-------- The input --------
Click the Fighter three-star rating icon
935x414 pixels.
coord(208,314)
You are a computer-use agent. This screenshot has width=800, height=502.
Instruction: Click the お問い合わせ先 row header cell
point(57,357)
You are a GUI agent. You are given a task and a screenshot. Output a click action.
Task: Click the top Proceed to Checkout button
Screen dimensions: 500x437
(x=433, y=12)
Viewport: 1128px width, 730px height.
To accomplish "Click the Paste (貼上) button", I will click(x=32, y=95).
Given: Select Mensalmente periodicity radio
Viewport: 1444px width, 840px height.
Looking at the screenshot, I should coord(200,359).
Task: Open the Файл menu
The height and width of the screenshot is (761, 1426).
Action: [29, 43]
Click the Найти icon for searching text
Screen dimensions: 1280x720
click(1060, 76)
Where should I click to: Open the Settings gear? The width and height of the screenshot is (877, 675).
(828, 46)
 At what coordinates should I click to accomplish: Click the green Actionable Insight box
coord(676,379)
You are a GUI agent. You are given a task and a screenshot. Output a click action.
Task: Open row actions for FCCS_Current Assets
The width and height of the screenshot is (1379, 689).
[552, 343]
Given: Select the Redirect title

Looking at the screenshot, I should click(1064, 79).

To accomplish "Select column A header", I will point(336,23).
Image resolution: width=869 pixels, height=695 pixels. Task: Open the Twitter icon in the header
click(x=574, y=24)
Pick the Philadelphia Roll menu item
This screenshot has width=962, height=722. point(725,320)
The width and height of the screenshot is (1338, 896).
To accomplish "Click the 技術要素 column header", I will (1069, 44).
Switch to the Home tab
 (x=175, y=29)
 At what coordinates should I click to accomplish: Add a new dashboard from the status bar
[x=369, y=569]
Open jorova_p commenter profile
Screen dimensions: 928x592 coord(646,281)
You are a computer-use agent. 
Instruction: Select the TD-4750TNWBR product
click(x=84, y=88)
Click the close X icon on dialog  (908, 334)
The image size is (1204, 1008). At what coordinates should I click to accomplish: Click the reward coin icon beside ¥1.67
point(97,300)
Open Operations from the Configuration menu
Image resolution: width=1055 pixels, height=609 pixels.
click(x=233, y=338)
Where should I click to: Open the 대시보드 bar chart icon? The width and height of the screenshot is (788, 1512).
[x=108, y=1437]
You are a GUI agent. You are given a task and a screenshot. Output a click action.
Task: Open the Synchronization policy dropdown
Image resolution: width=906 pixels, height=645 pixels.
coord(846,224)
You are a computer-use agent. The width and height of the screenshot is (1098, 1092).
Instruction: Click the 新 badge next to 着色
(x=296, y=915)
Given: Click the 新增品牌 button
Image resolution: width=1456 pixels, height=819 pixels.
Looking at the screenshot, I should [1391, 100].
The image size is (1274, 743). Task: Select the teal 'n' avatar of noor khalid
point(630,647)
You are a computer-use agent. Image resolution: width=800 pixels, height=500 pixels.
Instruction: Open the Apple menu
--------
# What you are asked to do
Print the records once more, exactly as written.

# Response to this exercise
Click the Fighter three-star rating icon
935x414 pixels.
coord(208,314)
You are a computer-use agent. This screenshot has width=800, height=502.
Instruction: Click the お問い合わせ先 row header cell
point(57,357)
You are a GUI agent. You are given a task and a screenshot. Output a click action.
Task: Click the top Proceed to Checkout button
Screen dimensions: 500x437
(x=433, y=12)
Viewport: 1128px width, 730px height.
To accomplish "Click the Paste (貼上) button", I will click(x=32, y=95).
Given: Select Mensalmente periodicity radio
Viewport: 1444px width, 840px height.
Looking at the screenshot, I should coord(200,359).
Task: Open the Файл menu
The height and width of the screenshot is (761, 1426).
Action: [29, 43]
Click the Найти icon for searching text
Screen dimensions: 1280x720
click(1060, 76)
Where should I click to: Open the Settings gear? The width and height of the screenshot is (877, 675).
(828, 46)
 At what coordinates should I click to accomplish: Click the green Actionable Insight box
coord(676,379)
You are a GUI agent. You are given a task and a screenshot. Output a click action.
Task: Open row actions for FCCS_Current Assets
The width and height of the screenshot is (1379, 689).
[552, 343]
Given: Select the Redirect title

Looking at the screenshot, I should click(1064, 79).

To accomplish "Select column A header", I will point(336,23).
Image resolution: width=869 pixels, height=695 pixels. Task: Open the Twitter icon in the header
click(x=574, y=24)
Pick the Philadelphia Roll menu item
This screenshot has width=962, height=722. point(725,320)
The width and height of the screenshot is (1338, 896).
To accomplish "Click the 技術要素 column header", I will (1069, 44).
Switch to the Home tab
 (x=175, y=29)
 At what coordinates should I click to accomplish: Add a new dashboard from the status bar
[x=369, y=569]
Open jorova_p commenter profile
Screen dimensions: 928x592 coord(646,281)
You are a computer-use agent. 
Instruction: Select the TD-4750TNWBR product
click(x=84, y=88)
Click the close X icon on dialog  (908, 334)
The image size is (1204, 1008). At what coordinates should I click to accomplish: Click the reward coin icon beside ¥1.67
point(97,300)
Open Operations from the Configuration menu
Image resolution: width=1055 pixels, height=609 pixels.
click(x=233, y=338)
Where should I click to: Open the 대시보드 bar chart icon? The width and height of the screenshot is (788, 1512).
[x=108, y=1437]
You are a GUI agent. You are given a task and a screenshot. Output a click action.
Task: Open the Synchronization policy dropdown
Image resolution: width=906 pixels, height=645 pixels.
coord(846,224)
You are a computer-use agent. The width and height of the screenshot is (1098, 1092).
Instruction: Click the 新 badge next to 着色
(x=296, y=915)
Given: Click the 新增品牌 button
Image resolution: width=1456 pixels, height=819 pixels.
Looking at the screenshot, I should [1391, 100].
The image size is (1274, 743). Task: Select the teal 'n' avatar of noor khalid
point(630,647)
You are a computer-use agent. Image resolution: width=800 pixels, height=500 pixels.
Instruction: Open the Apple menu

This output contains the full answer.